1. We are given the population formula P(x) = 558 / (1 + 54.8 * e^(-0.42x)). We want to find out when the population P(x) is 100 wolves. So, we set P(x) equal to 100:
100 = 558 / (1 + 54.8 * e^(-0.42x))

2. Our goal is to get 'x' by itself! The part with 'x' is in the bottom of a fraction.

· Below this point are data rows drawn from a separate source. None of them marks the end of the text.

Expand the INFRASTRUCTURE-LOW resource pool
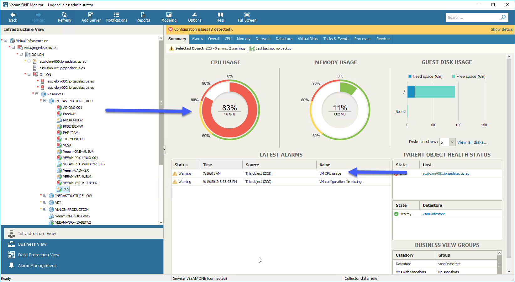Image resolution: width=515 pixels, height=282 pixels. click(45, 195)
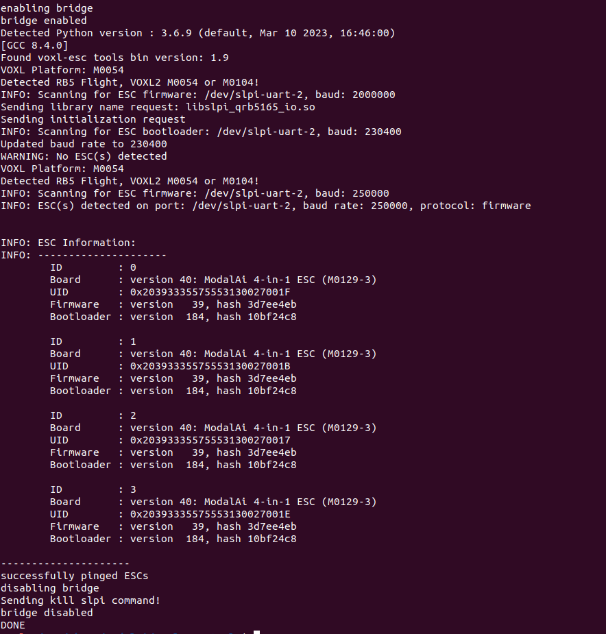
Task: Click the UID value ending in 0017
Action: [x=210, y=440]
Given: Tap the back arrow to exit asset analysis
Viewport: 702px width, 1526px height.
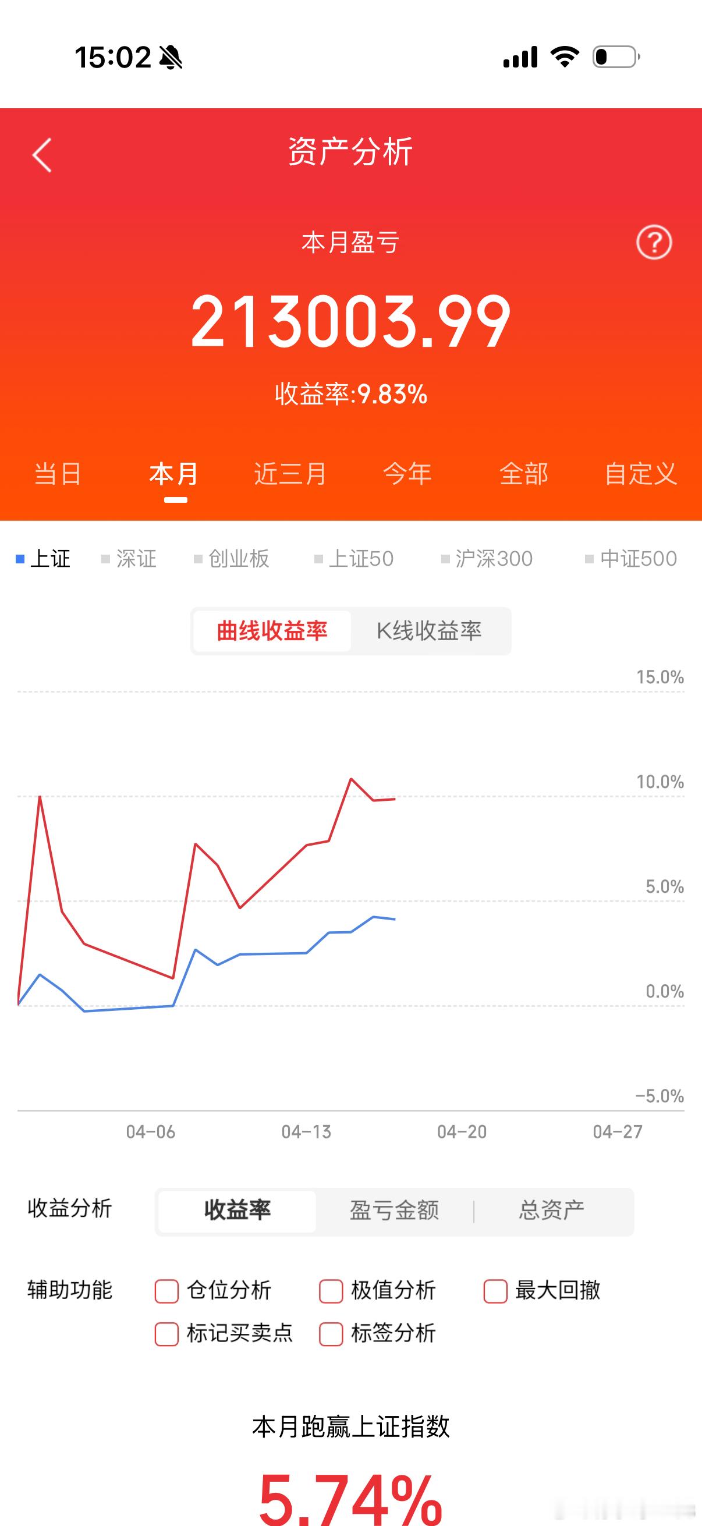Looking at the screenshot, I should 40,154.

So, we can first multiply both sides by the whole denominator (1 + 54.8 * e^(-0.42x)) to move it to the other side, and then divide by 100 to get it by itself:
(1 + 54.8 * e^(-0.42x)) = 558 / 100
(1 + 54.8 * e^(-0.42x)) = 5.58

3. Now, we want to get the 'e' part all alone. The '1' is added to it, so we subtract 1 from both sides:
54.8 * e^(-0.42x) = 5.58 - 1
54.8 * e^(-0.42x) = 4.58

4. The '54.8' is multiplying the 'e' part, so we divide both sides by 54.8 to get 'e' and its exponent by themselves:
e^(-0.42x) = 4.58 / 54.8
e^(-0.42x) ≈ 0.0835766

5. To get 'x' out of the exponent, we use a special math tool called the "natural logarithm" (it's often written as 'ln'). It's like the opposite of the 'e' function! We take 'ln' of both sides:
ln(e^(-0.42x)) = ln(0.0835766)
-0.42x ≈ -2.482276

6. Finally, to find 'x', we just divide both sides by -0.42:
x = -2.482276 / -0.42
x ≈ 5.91018

So, it will take approximately 5.91 years for there to be 100 wolves in the habitat!